When ownership is unclear, such as during probate, an unresolved title dispute, or when an owner’s address is unknown, operators hold the funds in a suspense account. The money stays there until the dispute is resolved or the owner is located. Unsigned division orders and payments below a minimum threshold are common reasons royalties end up in suspense. Mineral owners who have not received expected payments should check whether their funds are being held for one of these reasons before assuming underpayment.
Oil and gas production triggers multiple layers of taxation. Most producing states impose a severance tax on the value of resources extracted from the ground. These rates span a wide range, from less than 1% in some states to as high as 12.5% for certain categories of production, with a handful of states imposing even steeper rates on net production value. The tax is typically calculated as a percentage of the wellhead value or gross revenue and is deducted before the mineral owner receives their royalty check.
Federal tax law offers a significant benefit called percentage depletion. Independent producers and royalty owners can deduct 15% of the gross income from a producing property, up to an average daily production limit of 1,000 barrels of oil or its natural gas equivalent. This deduction cannot exceed 65% of the taxpayer’s taxable income from the property in most cases, though marginal wells producing fewer than 15 barrels per day qualify for more generous treatment. Unlike cost depletion, which is limited to the taxpayer’s actual investment in the property, percentage depletion can continue generating deductions long after the original investment has been recovered.
Local governments also assess ad valorem property taxes on producing mineral interests. Taxing authorities typically estimate fair market value using a discounted cash flow model that projects future production, applies current commodity prices, subtracts operating costs and severance taxes, and discounts the result to present value. Mineral owners should expect annual assessments based on the value of remaining reserves, not just current production.
When a well reaches the end of its productive life, the operator must plug it and restore the site. Plugging involves placing cement barriers inside the wellbore to prevent fluids from migrating between geological formations, cutting the upper casing below ground level, and capping the well before reclaiming the surface to match the surrounding environment. State and federal regulations govern the specifics, but the core requirement is the same everywhere: seal the well permanently so it does not contaminate groundwater or leak to the surface.
To ensure operators actually follow through on these obligations, regulators require financial assurance before any drilling begins. On federal lands, the Bureau of Land Management requires a minimum individual lease bond of $150,000 or a statewide bond of $500,000. State bonding requirements for non-federal wells vary widely, with individual well bonds ranging from a few thousand dollars for shallow wells to six figures for deeper or offshore operations. Blanket bonds covering multiple wells can run from $25,000 to over $1 million depending on the state and the number of wells covered.
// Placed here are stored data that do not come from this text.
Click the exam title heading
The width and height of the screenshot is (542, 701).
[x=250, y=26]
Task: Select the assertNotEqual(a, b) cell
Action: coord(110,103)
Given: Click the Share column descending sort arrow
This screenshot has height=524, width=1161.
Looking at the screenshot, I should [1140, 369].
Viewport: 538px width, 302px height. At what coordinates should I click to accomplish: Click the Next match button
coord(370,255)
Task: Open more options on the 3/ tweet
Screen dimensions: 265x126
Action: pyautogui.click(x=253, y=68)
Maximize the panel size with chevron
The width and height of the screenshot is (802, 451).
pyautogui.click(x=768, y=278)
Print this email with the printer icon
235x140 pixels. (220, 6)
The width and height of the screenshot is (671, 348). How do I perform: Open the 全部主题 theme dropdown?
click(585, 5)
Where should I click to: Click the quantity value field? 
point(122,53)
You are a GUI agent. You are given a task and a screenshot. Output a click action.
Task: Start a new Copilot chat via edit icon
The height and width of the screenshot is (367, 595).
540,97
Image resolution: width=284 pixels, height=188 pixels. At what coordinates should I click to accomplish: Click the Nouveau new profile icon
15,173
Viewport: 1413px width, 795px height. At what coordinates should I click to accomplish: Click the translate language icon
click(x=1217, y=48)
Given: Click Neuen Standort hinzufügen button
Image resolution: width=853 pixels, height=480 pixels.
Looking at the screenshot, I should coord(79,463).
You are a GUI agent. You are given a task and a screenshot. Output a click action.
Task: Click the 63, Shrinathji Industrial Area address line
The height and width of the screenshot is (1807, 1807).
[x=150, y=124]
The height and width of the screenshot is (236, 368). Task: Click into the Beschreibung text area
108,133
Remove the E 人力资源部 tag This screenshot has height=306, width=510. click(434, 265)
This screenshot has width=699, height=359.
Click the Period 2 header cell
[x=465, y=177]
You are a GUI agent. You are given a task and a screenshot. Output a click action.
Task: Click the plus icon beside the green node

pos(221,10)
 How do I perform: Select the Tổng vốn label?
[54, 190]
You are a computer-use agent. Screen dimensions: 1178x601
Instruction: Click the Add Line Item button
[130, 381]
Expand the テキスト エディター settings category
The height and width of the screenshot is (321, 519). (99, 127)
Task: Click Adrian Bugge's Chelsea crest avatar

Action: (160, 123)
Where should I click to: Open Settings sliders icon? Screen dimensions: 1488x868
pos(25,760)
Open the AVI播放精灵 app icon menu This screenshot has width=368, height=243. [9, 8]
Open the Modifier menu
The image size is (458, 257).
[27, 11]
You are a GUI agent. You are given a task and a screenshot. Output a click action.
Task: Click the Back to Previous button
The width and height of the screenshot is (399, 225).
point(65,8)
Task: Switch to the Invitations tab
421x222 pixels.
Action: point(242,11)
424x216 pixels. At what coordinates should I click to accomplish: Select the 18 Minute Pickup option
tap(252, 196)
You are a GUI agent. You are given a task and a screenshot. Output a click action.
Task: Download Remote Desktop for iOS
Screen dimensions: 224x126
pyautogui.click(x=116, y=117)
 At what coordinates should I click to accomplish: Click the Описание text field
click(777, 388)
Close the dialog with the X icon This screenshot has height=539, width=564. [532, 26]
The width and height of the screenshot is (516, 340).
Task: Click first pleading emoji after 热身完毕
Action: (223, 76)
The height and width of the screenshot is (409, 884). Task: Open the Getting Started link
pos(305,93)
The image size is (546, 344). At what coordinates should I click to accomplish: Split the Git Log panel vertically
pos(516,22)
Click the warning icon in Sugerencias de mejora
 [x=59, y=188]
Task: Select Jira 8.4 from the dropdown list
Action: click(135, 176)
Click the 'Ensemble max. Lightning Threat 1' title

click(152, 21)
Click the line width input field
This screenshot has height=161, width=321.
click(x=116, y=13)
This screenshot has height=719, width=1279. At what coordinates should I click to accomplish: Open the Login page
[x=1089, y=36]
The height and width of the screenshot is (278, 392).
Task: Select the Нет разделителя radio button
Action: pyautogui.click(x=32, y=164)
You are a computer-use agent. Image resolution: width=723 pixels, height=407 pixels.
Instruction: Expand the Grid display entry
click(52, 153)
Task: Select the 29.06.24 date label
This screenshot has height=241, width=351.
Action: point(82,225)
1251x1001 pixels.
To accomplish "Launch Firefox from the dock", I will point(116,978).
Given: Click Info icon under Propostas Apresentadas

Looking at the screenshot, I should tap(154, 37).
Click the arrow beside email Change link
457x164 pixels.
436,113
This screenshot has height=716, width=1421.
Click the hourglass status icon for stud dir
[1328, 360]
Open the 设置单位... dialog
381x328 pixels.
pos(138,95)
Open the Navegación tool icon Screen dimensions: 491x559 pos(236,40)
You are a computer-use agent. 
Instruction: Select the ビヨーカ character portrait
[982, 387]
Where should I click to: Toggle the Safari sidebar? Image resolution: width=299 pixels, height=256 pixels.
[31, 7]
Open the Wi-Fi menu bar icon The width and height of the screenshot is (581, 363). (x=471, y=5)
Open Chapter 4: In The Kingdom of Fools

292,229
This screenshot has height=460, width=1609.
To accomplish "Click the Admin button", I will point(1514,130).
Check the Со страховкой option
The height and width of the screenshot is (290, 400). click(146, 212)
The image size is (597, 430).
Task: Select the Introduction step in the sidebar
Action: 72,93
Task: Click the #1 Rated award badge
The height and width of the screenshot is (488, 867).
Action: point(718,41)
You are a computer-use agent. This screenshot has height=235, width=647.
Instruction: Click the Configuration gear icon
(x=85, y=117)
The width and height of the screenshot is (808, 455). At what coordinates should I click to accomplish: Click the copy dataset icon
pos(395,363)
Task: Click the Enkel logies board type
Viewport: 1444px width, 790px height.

The problem of orphaned wells, those abandoned by operators who went bankrupt or simply disappeared, has become a significant environmental and fiscal issue. The Infrastructure Investment and Jobs Act allocated $4.7 billion in federal funding for plugging, remediating, and restoring orphaned well sites across the country. Thousands of these wells leak methane and can contaminate soil and water, and the cleanup costs fall on state regulators and taxpayers when no solvent operator can be held responsible. Operators who want to avoid contributing to this problem should treat bonding requirements as a floor rather than a ceiling, and mineral owners should verify that their lessee carries adequate financial assurance before signing a lease.